(Records from a data collection)
====
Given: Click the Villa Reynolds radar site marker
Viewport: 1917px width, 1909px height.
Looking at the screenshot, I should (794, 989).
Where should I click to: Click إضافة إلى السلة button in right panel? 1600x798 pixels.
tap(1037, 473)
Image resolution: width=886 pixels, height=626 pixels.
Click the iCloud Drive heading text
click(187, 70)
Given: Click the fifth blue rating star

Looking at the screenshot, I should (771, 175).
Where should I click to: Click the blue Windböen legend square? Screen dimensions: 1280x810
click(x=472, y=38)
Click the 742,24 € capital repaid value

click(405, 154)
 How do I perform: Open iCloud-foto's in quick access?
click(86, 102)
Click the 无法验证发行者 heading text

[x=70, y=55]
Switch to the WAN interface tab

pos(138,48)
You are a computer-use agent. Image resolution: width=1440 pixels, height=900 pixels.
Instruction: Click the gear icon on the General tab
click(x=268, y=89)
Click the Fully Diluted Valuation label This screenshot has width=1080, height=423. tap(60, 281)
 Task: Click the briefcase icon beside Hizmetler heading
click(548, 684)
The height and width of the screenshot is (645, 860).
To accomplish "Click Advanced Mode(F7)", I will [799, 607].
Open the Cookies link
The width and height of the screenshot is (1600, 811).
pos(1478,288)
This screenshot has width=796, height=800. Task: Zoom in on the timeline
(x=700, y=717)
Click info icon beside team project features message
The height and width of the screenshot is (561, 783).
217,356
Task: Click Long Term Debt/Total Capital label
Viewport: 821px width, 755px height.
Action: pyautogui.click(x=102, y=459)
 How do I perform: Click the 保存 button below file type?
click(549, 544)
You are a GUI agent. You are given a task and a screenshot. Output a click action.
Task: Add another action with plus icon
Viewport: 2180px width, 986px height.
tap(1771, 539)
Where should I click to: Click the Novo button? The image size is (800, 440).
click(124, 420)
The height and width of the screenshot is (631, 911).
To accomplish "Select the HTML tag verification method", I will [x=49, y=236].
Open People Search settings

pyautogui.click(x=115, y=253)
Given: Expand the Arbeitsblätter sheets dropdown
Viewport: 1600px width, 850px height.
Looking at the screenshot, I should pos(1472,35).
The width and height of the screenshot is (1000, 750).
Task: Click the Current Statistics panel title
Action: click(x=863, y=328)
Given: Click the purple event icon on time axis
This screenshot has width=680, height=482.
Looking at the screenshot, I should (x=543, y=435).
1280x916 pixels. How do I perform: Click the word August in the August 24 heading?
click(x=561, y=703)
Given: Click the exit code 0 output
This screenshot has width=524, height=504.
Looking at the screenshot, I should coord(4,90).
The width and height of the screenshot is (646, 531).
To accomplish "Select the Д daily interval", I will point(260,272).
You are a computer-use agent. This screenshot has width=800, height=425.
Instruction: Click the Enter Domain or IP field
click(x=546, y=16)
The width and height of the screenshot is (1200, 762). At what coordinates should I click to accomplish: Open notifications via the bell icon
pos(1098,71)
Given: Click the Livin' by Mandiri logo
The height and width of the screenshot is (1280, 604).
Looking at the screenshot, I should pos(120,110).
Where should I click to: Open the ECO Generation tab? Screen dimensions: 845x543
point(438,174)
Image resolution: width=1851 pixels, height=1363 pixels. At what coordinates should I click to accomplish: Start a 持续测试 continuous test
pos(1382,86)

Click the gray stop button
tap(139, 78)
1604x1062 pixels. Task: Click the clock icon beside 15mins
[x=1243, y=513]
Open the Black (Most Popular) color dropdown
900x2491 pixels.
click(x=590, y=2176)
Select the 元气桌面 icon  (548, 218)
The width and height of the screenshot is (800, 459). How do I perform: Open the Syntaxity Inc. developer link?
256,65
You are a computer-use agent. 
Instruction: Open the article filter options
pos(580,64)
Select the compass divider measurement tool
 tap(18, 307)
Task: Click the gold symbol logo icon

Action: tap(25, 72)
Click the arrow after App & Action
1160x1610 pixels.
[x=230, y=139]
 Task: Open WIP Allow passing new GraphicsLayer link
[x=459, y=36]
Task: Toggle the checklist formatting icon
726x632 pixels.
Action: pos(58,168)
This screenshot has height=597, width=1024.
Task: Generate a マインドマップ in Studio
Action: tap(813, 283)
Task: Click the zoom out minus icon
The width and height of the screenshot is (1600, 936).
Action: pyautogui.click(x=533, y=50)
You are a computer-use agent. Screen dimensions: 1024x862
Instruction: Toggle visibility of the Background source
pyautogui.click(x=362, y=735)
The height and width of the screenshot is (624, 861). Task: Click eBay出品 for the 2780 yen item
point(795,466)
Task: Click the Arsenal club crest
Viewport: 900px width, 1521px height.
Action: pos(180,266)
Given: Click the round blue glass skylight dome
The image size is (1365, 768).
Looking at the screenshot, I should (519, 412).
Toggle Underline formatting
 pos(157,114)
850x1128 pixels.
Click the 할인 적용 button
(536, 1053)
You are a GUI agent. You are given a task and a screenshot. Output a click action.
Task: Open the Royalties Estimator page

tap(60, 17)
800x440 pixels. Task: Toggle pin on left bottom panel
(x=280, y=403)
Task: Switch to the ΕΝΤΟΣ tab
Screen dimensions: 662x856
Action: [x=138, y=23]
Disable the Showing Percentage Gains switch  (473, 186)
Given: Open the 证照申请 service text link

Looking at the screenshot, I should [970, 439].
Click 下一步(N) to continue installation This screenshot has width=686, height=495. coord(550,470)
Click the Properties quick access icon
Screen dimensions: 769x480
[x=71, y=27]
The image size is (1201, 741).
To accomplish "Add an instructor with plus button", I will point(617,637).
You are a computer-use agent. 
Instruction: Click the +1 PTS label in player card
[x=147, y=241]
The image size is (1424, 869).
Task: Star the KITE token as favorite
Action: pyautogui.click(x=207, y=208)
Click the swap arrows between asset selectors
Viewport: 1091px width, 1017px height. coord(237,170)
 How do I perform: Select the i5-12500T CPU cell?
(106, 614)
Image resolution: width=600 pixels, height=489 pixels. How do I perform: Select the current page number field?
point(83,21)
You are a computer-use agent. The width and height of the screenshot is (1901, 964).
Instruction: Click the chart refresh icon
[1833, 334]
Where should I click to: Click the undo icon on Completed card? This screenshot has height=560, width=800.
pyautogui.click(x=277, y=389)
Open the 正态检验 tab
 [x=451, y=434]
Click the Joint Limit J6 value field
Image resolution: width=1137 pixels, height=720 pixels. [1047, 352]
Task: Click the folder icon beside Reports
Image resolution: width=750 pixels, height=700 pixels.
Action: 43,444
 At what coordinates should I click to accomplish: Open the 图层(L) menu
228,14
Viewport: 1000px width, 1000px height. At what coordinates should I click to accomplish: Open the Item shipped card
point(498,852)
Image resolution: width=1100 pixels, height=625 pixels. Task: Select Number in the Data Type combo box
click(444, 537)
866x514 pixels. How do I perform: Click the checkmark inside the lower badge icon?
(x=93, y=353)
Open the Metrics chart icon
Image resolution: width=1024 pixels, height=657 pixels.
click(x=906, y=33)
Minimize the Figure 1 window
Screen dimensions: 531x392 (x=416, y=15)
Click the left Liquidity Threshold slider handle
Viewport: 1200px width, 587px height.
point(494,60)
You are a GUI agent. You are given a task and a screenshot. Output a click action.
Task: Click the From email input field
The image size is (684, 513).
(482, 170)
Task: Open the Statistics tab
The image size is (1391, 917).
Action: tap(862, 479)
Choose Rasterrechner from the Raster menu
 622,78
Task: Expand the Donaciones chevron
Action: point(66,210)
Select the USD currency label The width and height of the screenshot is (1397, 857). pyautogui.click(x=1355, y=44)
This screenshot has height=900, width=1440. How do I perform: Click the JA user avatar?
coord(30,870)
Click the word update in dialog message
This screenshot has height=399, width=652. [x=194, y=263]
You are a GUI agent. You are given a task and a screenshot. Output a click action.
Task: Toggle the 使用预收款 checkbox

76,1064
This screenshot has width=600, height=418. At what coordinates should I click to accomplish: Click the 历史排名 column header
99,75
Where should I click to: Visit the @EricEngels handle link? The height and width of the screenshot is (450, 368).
====
Work request:
Start with the line above that contains "Image resolution: width=1851" and end with the line that contains "Given: Click the round". Write out those lines exactly, and only those.

Task response:
Image resolution: width=1851 pixels, height=1363 pixels. At what coordinates should I click to accomplish: Start a 持续测试 continuous test
pos(1382,86)

Click the gray stop button
tap(139, 78)
1604x1062 pixels. Task: Click the clock icon beside 15mins
[x=1243, y=513]
Open the Black (Most Popular) color dropdown
900x2491 pixels.
click(x=590, y=2176)
Select the 元气桌面 icon  (548, 218)
The width and height of the screenshot is (800, 459). How do I perform: Open the Syntaxity Inc. developer link?
256,65
You are a computer-use agent. 
Instruction: Open the article filter options
pos(580,64)
Select the compass divider measurement tool
 tap(18, 307)
Task: Click the gold symbol logo icon

Action: tap(25, 72)
Click the arrow after App & Action
1160x1610 pixels.
[x=230, y=139]
 Task: Open WIP Allow passing new GraphicsLayer link
[x=459, y=36]
Task: Toggle the checklist formatting icon
726x632 pixels.
Action: pos(58,168)
This screenshot has height=597, width=1024.
Task: Generate a マインドマップ in Studio
Action: tap(813, 283)
Task: Click the zoom out minus icon
The width and height of the screenshot is (1600, 936).
Action: pyautogui.click(x=533, y=50)
You are a computer-use agent. Screen dimensions: 1024x862
Instruction: Toggle visibility of the Background source
pyautogui.click(x=362, y=735)
The height and width of the screenshot is (624, 861). Task: Click eBay出品 for the 2780 yen item
point(795,466)
Task: Click the Arsenal club crest
Viewport: 900px width, 1521px height.
Action: pos(180,266)
Given: Click the round blue glass skylight dome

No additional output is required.